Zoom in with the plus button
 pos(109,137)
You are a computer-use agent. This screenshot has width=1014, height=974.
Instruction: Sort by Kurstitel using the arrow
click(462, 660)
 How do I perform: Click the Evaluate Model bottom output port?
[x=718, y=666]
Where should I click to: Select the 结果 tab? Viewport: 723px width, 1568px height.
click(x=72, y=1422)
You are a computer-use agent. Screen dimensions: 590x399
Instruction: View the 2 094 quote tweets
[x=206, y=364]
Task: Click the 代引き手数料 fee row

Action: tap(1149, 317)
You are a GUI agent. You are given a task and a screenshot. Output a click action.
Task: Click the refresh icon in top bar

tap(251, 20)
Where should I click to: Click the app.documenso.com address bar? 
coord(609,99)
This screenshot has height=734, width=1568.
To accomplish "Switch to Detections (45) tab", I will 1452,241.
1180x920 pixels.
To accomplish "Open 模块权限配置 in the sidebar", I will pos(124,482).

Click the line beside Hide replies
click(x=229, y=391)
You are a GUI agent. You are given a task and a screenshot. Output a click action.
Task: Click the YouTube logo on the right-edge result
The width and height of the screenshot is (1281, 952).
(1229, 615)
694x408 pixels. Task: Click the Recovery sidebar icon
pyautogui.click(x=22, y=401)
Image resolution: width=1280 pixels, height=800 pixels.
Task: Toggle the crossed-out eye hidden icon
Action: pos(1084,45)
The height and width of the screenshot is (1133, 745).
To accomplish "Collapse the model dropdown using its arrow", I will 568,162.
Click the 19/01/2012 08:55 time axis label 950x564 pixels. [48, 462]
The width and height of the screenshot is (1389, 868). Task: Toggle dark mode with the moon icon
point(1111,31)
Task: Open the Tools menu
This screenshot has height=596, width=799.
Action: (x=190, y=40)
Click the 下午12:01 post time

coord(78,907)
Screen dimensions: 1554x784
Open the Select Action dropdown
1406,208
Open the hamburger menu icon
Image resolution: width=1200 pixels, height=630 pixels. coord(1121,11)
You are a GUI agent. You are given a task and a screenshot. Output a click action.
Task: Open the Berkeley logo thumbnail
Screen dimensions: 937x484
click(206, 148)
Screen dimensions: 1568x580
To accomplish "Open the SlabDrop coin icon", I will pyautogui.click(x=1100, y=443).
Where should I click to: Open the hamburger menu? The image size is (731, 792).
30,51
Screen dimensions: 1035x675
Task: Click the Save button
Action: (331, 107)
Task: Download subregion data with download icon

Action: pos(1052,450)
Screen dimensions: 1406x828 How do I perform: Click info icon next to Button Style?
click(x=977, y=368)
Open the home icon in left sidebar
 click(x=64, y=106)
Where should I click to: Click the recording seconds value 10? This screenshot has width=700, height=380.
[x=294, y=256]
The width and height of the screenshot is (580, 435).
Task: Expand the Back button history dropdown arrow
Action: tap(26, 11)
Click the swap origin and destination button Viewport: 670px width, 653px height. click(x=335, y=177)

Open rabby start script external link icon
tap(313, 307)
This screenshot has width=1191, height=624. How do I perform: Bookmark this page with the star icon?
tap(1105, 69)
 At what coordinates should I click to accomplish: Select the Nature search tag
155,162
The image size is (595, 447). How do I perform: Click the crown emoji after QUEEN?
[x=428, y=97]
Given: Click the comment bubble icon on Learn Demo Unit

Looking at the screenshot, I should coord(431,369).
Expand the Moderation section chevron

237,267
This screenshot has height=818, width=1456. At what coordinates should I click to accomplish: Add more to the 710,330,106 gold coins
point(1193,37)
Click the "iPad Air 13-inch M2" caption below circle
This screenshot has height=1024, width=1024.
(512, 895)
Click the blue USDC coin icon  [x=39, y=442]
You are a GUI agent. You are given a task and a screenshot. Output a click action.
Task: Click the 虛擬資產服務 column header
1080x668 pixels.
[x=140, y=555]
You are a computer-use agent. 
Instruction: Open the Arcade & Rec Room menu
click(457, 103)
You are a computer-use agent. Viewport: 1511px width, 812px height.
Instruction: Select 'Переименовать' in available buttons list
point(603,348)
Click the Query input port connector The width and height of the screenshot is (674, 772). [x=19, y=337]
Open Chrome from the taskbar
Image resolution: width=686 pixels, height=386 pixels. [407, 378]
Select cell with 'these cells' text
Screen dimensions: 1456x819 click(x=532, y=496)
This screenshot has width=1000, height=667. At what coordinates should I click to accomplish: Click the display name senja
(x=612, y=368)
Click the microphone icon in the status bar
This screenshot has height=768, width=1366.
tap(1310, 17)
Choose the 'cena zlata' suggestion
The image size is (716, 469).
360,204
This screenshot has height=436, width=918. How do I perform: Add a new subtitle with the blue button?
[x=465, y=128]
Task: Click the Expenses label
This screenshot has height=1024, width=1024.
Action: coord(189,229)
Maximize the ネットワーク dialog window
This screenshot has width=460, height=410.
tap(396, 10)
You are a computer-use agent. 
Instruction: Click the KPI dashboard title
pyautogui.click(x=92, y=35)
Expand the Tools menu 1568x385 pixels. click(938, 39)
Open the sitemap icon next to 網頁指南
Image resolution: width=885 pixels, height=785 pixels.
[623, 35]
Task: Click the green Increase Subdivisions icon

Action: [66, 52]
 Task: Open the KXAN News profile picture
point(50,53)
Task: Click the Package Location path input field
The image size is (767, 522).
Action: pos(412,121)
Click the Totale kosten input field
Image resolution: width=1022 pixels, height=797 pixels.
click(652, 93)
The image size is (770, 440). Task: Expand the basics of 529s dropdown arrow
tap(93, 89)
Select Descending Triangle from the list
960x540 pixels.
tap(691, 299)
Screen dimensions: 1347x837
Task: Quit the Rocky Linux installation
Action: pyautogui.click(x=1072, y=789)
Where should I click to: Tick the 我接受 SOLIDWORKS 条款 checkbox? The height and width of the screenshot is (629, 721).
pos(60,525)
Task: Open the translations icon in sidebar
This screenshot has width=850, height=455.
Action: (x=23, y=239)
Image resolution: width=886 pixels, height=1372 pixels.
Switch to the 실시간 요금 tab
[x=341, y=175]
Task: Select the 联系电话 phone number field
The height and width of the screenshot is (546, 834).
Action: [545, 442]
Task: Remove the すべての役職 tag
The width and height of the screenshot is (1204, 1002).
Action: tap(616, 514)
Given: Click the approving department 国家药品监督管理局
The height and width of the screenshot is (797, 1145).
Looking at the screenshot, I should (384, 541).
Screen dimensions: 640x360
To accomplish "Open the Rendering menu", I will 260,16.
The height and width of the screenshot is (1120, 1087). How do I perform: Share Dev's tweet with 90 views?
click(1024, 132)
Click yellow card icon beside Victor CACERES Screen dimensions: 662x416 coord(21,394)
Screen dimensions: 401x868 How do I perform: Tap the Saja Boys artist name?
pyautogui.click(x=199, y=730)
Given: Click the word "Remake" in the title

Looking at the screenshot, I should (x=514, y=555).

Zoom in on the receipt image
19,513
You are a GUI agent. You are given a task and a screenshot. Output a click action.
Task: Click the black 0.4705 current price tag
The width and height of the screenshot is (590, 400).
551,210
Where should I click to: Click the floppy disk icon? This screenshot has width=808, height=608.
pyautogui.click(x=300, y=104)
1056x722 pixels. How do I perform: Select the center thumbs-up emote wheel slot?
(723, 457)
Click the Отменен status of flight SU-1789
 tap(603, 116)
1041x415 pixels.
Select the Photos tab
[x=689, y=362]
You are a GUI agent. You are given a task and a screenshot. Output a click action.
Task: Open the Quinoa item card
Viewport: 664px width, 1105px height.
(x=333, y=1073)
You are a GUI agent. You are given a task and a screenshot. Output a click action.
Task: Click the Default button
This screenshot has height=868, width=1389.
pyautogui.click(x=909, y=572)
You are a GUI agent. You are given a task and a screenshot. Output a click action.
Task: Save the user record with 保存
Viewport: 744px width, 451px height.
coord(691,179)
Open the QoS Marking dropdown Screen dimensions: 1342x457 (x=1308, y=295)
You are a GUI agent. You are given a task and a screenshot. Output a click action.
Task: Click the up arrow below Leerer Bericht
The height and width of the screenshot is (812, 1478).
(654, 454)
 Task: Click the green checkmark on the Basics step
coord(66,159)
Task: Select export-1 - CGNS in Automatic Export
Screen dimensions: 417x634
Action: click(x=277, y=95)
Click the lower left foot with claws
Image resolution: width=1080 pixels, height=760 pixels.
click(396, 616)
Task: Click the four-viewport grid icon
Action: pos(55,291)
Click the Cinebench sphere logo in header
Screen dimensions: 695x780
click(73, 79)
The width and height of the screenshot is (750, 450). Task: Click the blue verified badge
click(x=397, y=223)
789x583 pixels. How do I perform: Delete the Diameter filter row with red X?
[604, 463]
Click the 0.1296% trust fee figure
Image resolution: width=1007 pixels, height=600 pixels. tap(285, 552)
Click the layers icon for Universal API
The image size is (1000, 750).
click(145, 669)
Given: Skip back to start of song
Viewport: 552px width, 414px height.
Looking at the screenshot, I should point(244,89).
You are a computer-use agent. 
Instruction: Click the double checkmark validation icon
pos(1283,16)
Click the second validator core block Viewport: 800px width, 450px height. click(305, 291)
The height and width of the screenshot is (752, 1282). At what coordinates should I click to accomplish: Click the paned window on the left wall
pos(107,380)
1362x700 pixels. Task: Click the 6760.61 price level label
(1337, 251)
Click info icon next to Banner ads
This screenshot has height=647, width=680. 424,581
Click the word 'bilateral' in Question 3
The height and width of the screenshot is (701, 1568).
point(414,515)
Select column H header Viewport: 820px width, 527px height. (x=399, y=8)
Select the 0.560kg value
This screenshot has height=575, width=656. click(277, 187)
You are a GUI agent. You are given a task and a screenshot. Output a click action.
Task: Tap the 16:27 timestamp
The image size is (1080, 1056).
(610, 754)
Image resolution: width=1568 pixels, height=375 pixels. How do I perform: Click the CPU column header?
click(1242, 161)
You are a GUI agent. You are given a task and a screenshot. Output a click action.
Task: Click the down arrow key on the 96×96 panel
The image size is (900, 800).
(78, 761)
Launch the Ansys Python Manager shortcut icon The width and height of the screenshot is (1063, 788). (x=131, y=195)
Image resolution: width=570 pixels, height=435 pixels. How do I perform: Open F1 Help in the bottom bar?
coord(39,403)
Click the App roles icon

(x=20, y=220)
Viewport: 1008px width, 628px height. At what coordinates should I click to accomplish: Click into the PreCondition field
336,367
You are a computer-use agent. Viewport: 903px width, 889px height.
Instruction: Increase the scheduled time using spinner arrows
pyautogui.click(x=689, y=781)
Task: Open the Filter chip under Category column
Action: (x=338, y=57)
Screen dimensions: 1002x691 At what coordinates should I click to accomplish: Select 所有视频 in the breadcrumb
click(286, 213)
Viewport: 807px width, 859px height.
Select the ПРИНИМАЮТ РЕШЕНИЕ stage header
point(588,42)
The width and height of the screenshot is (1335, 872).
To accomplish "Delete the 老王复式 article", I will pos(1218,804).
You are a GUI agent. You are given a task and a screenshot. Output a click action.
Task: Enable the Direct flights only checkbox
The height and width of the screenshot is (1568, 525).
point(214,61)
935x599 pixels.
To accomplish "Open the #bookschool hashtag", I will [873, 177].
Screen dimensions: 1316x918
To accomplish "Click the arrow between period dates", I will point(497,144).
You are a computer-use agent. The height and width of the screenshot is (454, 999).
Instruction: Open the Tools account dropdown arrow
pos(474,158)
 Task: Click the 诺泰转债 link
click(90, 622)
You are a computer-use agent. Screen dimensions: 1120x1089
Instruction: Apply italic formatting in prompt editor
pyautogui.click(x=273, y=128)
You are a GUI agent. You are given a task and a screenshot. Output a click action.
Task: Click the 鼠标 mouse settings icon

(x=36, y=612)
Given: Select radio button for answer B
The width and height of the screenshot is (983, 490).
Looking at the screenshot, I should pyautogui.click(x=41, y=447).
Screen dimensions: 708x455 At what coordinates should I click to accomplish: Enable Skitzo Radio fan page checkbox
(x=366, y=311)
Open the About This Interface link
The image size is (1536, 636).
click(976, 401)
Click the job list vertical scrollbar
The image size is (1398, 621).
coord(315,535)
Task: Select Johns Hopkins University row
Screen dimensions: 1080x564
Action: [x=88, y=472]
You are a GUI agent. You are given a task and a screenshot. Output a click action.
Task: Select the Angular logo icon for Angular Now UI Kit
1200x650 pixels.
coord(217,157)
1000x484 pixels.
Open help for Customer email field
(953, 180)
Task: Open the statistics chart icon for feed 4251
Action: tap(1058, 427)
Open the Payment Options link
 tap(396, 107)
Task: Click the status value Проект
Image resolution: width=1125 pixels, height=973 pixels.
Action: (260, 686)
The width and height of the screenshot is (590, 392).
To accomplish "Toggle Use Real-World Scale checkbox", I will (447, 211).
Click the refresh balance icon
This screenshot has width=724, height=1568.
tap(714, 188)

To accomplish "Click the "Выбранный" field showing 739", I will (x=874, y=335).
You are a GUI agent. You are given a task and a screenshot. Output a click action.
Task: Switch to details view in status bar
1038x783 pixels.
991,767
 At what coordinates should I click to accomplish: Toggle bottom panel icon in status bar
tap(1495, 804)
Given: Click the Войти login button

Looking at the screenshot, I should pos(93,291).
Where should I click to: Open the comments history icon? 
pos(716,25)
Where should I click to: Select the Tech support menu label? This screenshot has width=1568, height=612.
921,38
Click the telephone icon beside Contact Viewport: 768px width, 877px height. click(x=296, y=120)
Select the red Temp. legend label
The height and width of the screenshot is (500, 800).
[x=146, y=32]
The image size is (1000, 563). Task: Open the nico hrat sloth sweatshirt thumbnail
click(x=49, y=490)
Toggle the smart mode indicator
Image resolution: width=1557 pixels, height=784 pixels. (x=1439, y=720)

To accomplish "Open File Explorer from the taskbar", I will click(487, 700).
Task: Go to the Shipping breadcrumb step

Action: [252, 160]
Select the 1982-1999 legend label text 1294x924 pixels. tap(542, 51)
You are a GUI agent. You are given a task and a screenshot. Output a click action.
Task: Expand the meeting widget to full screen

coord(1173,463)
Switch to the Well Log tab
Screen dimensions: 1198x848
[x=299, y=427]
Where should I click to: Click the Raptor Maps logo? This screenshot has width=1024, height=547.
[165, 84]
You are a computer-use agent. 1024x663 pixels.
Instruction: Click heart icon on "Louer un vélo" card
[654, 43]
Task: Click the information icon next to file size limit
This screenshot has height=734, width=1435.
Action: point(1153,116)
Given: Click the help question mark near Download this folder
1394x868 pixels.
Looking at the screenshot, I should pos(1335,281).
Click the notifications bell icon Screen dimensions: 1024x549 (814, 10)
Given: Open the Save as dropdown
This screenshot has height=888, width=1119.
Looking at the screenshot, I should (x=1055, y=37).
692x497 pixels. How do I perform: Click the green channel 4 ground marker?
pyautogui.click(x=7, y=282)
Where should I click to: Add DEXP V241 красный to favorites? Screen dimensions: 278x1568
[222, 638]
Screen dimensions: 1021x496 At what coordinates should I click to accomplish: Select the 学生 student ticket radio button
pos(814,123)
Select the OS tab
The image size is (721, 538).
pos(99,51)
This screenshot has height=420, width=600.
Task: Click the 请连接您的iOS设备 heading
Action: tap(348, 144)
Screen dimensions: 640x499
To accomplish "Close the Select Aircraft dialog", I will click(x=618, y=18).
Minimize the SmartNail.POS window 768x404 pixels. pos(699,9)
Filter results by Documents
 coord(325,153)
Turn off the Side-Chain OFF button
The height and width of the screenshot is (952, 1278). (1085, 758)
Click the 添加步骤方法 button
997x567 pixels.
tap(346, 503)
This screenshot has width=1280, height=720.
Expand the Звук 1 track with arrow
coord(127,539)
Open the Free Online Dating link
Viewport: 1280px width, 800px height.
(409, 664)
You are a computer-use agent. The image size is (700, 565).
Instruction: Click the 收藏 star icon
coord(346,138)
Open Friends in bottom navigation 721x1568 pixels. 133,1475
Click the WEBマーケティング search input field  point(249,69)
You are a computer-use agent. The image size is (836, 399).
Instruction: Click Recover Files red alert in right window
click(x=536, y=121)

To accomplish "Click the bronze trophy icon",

------------------------------

## WHAT IS BEING ASKED
Report every line containing the string "below" in the material.

## RESPONSE
Click the "iPad Air 13-inch M2" caption below circle
Task: Click the up arrow below Leerer Bericht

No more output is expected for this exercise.